---------- Page ----------
Languages are fluid cultural constructs for communication that undergo continuous finegrained structural transformation due to emergent changes in their usage. A large body of work in historical linguistics aims to quantify how languages evolve over time and how different languages are related to each other. For example, Italian and Spanish both evolved from Latin and are thus more similar to each other than to Eastern European languages like Polish. One way of visualizing the typological relations between languages are phylogenetic trees. As a complement to historical research, computational analysis methods aim to automatically reconstruct phylogenetic relations between languages based on measurable linguistic patterns. We briefly introduce three main approaches for measuring language similarity:

  • (1) 

    Lexical overlap: Earlier work on reconstructing phylogenetic relations mostly relies on determining lexical overlap between languages based on manually assembled lists of cognates (Nouri and Yangarber 2016), which is a cumbersome and subjective procedure (Geisler and List 2010). Several methods for automatically extracting cognates exist (e.g., Serva and Petroni 2008), but these approaches rely on the surface structure of a word. Beinborn, Zesch, and Gurevych (2013) use character-based machine translation to identify cognates based on regular production processes, but their method still cannot capture the cognateness between the English father and the Italian padre, for example. For the methodology that we propose here, we abstract from the surface appearance of the word and focus on its semantic properties. As a consequence, we do not need to transliterate words from languages with different alphabets.

  • (2) 

    Structural similarity: The similarity between languages is often measured by the similarity of their structural properties (Cysouw 2013). The World Atlas of Language Structures (wals) lists a large inventory of structural properties of languages including phonological, grammatical, and lexical features.5 Rabinovich, Ordan, and Wintner (2017) analyze translation choices and find that the syntactic structure of the source language is reflected in English translations. Recently, Bjerva et al. (2019) build on their work and analyzed the structural similarity between languages using phrase structure trees and dependency relations. Both approaches are able to reconstruct a phylogenetic tree solely based on syntactic features of the translation. We apply the same evaluation method for estimating the quality of the generated tree in Section 6.3, but we estimate the similarity of languages based on their semantic organization.
---------- Provided data ----------
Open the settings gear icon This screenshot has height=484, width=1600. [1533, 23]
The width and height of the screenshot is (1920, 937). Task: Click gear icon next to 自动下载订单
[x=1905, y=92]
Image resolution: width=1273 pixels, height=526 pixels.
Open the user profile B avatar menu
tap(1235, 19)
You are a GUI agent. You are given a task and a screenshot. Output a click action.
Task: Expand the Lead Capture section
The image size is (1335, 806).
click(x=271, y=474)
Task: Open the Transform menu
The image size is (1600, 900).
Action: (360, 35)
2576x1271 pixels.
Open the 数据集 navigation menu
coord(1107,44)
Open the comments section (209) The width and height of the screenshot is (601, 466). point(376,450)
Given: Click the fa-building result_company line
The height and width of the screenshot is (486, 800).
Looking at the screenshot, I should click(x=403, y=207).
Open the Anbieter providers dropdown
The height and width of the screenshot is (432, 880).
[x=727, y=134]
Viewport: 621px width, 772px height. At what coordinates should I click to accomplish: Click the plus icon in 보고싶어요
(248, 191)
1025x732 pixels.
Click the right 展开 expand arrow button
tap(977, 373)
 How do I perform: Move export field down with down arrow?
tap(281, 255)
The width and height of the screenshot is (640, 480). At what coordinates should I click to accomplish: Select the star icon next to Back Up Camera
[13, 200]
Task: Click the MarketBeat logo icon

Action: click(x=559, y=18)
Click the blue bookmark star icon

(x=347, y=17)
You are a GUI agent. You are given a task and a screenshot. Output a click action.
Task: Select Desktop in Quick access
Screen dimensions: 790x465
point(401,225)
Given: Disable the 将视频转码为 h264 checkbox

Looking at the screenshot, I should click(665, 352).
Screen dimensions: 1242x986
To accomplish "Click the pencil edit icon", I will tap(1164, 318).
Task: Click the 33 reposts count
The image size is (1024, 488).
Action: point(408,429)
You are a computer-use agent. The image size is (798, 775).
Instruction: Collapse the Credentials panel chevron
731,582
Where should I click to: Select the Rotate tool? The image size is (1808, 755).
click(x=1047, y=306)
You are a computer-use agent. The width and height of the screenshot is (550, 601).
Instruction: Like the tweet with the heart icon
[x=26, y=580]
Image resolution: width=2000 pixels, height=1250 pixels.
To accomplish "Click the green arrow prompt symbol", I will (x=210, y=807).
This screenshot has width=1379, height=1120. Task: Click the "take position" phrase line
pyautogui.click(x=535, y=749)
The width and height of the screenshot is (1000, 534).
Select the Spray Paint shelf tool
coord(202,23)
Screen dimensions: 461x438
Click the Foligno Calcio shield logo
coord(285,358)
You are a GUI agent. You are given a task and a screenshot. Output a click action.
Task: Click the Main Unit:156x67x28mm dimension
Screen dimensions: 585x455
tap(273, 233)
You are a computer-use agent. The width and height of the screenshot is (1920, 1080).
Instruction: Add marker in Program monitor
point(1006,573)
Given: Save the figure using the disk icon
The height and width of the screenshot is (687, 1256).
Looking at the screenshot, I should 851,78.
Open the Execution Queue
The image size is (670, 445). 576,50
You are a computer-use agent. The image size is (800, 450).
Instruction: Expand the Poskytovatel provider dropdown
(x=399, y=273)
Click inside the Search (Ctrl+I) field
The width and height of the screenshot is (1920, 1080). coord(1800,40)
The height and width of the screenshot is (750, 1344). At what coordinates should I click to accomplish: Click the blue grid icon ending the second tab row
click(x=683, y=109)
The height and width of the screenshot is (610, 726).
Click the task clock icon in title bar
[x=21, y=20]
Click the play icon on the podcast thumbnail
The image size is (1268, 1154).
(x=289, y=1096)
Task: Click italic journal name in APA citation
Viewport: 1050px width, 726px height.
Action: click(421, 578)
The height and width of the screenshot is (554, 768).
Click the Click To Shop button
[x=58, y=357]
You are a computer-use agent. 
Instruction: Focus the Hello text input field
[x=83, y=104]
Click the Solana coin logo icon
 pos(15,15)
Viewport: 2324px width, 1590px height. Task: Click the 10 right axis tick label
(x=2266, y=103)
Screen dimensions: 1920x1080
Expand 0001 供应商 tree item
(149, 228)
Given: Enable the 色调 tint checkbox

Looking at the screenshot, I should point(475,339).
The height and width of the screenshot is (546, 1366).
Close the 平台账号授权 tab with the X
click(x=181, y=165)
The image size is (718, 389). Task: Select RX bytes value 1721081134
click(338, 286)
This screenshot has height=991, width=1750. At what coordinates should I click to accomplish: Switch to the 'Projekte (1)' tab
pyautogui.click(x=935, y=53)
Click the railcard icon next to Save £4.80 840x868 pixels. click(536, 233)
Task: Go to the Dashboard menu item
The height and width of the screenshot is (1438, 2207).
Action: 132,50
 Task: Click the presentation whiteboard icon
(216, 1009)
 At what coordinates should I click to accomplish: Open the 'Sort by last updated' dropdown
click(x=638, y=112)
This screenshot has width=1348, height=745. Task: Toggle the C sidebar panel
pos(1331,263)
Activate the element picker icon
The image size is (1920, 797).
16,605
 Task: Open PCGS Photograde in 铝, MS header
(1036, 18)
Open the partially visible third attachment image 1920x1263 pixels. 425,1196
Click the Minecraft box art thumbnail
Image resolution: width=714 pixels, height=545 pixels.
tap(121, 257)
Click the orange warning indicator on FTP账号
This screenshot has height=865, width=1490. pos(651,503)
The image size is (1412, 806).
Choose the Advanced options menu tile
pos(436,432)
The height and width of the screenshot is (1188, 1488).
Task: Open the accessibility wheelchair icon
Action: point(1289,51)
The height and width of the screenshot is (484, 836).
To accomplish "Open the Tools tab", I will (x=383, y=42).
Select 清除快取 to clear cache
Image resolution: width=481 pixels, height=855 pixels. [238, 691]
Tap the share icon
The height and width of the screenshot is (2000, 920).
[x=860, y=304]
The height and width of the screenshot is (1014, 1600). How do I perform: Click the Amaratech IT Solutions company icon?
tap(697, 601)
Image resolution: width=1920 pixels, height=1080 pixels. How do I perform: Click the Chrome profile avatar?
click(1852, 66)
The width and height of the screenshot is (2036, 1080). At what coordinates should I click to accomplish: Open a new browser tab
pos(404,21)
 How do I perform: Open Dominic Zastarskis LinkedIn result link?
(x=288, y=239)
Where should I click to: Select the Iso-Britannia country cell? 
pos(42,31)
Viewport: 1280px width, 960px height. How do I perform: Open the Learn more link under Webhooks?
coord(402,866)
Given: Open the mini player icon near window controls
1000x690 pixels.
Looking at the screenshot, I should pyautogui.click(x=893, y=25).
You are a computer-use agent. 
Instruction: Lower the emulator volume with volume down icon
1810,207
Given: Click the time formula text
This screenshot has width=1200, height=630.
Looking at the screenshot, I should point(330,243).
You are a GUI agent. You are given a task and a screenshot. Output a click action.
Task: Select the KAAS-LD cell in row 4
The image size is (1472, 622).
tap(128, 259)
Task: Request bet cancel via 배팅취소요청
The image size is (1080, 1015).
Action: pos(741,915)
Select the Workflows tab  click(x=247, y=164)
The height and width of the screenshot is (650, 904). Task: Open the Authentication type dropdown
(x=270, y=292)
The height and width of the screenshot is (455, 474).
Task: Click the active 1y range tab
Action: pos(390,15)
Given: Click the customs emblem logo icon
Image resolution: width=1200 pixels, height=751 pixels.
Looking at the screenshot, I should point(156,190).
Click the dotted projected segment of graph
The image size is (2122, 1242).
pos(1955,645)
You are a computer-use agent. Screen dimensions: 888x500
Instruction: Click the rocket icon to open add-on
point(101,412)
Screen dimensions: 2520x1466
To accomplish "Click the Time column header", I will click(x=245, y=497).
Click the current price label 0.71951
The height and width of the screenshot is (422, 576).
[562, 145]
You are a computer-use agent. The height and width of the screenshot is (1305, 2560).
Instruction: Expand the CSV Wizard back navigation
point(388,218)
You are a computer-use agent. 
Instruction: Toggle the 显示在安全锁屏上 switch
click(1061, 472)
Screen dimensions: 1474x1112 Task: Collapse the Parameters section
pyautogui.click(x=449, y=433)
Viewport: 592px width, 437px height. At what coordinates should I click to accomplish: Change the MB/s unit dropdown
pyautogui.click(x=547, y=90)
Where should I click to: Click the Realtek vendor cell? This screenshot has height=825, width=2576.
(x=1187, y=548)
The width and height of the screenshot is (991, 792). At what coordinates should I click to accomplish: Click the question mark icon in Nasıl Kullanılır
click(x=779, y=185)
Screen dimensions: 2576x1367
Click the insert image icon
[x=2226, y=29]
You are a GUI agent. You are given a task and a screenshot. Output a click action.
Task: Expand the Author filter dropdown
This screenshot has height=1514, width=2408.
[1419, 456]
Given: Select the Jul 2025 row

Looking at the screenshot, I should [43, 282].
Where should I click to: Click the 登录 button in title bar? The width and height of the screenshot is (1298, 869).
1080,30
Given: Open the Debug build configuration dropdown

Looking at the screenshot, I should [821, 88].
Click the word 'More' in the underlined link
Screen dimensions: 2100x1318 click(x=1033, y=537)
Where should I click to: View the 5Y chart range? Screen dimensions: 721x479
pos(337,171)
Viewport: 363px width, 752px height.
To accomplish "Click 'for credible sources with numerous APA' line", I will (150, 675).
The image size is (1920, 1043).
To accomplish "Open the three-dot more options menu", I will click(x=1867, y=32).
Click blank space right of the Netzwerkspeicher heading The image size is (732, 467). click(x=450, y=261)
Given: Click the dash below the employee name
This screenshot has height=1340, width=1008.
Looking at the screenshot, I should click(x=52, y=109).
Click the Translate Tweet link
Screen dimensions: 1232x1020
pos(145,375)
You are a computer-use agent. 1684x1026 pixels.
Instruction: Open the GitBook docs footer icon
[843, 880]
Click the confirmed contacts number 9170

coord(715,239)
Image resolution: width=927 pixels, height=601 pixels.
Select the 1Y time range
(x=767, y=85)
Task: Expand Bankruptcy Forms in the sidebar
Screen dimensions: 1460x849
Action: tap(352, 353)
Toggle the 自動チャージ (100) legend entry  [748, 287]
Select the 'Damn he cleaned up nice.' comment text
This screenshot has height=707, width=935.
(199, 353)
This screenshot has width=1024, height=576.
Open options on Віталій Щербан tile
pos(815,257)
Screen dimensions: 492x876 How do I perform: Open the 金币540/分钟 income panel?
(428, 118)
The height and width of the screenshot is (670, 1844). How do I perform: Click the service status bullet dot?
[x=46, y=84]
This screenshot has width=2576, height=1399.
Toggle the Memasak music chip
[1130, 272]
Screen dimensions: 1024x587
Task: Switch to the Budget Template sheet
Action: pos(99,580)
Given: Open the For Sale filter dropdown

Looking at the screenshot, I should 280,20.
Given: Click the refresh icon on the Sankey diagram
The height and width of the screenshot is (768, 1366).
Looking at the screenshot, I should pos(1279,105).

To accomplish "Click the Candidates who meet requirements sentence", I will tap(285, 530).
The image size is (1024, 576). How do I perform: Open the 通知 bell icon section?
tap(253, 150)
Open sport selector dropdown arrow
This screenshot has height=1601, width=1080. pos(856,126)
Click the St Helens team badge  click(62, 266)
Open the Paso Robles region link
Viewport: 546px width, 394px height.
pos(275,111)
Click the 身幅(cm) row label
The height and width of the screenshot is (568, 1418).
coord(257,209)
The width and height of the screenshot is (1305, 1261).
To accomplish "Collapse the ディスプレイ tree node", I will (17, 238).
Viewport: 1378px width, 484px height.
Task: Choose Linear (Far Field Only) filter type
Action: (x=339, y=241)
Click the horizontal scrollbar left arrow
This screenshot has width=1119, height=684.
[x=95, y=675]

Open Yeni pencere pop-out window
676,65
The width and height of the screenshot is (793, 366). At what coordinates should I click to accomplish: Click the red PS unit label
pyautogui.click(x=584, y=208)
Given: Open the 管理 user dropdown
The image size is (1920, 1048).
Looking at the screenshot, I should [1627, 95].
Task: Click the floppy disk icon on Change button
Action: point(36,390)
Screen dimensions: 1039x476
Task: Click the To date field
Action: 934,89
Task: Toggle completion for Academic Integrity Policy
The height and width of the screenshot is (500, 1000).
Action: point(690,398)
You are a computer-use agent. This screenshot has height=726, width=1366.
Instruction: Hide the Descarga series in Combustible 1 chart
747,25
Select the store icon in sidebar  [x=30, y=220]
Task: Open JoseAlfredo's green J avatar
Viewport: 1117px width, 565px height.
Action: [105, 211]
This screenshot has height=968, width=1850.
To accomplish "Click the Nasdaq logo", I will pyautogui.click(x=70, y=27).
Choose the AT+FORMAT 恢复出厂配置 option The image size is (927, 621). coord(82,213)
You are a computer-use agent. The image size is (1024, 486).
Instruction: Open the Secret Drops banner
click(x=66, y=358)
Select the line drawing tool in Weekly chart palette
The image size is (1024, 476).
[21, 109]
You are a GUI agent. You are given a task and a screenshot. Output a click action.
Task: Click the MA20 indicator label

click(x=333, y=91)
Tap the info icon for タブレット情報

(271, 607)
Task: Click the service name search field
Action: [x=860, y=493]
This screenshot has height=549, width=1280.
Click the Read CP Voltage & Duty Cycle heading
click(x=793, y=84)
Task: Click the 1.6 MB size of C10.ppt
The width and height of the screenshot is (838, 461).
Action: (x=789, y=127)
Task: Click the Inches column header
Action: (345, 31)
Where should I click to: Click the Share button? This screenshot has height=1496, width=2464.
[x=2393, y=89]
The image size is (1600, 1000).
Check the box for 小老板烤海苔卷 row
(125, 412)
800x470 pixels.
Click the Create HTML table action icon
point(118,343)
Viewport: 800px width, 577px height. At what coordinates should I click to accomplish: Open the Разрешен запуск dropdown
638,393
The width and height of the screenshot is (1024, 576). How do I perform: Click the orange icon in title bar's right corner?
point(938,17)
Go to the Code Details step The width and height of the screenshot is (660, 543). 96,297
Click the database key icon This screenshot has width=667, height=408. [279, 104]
----------
### Goals
1/ According to the passage on measuring language similarity, which two languages both evolved from Latin?
2/ List every kind of feature that the passage on measuring language similarity says the World Atlas of Language Structures includes among its structural properties.
3/ Extend the passage on measuring language similarity beyond its last sentence.
None of the items are needed for the tasks.

### Written responses
1/ Italian and Spanish

2/ Phonological, grammatical, and lexical features.

3/
  • (3) 

    Semantic organization: Recent works indicate that semantic similarity between languages can also serve as a proxy for determining language families. Eger, Hoenen, and Mehler (2016) find that semantic similarity between languages correlates with the geographic distance between countries in which the languages are spoken. In a similar vein, Thompson, Roberts, and Lupyan (2018) find that semantic similarity between languages is proportional to their cultural distance. In these works, semantic structure is approximated by graph-based networks that indicate the associative strength between words. The challenge lies in aligning these structures across languages and accounting for complex semantic phenomena such as polysemy and context sensitivity (Youn et al. 2016).

Distributional representations ground computational models of language on the context patterns observed in corpora and enable us to quantify the semantic organization of concepts based on their distance in high-dimensional semantic space. These quantitative accounts of semantic structure facilitate the analysis of semantic phenomena such as monolingual semantic drift over time and multilingual semantic drift over language families.

Semantic drift.

Semantic drift is mostly known from diachronic studies where it indicates the change of meaning over time (Li et al. 2019; Frermann and Lapata 2016; Hamilton, Leskovec, and Jurafsky 2016b).6 Popular examples are the meaning drift of gay from cheerful to homosexual over the years, or the transformation of cognates into false friends as in gift which today means poison in German (but originally referred to something given). Recently, a wide range of distributional approaches have been developed for measuring diachronic semantic change (see surveys by Tahmasebi, Borin, and Jatowt [2018] and Kutuzov et al. [2018] for an overview).

Multilingual semantic drift.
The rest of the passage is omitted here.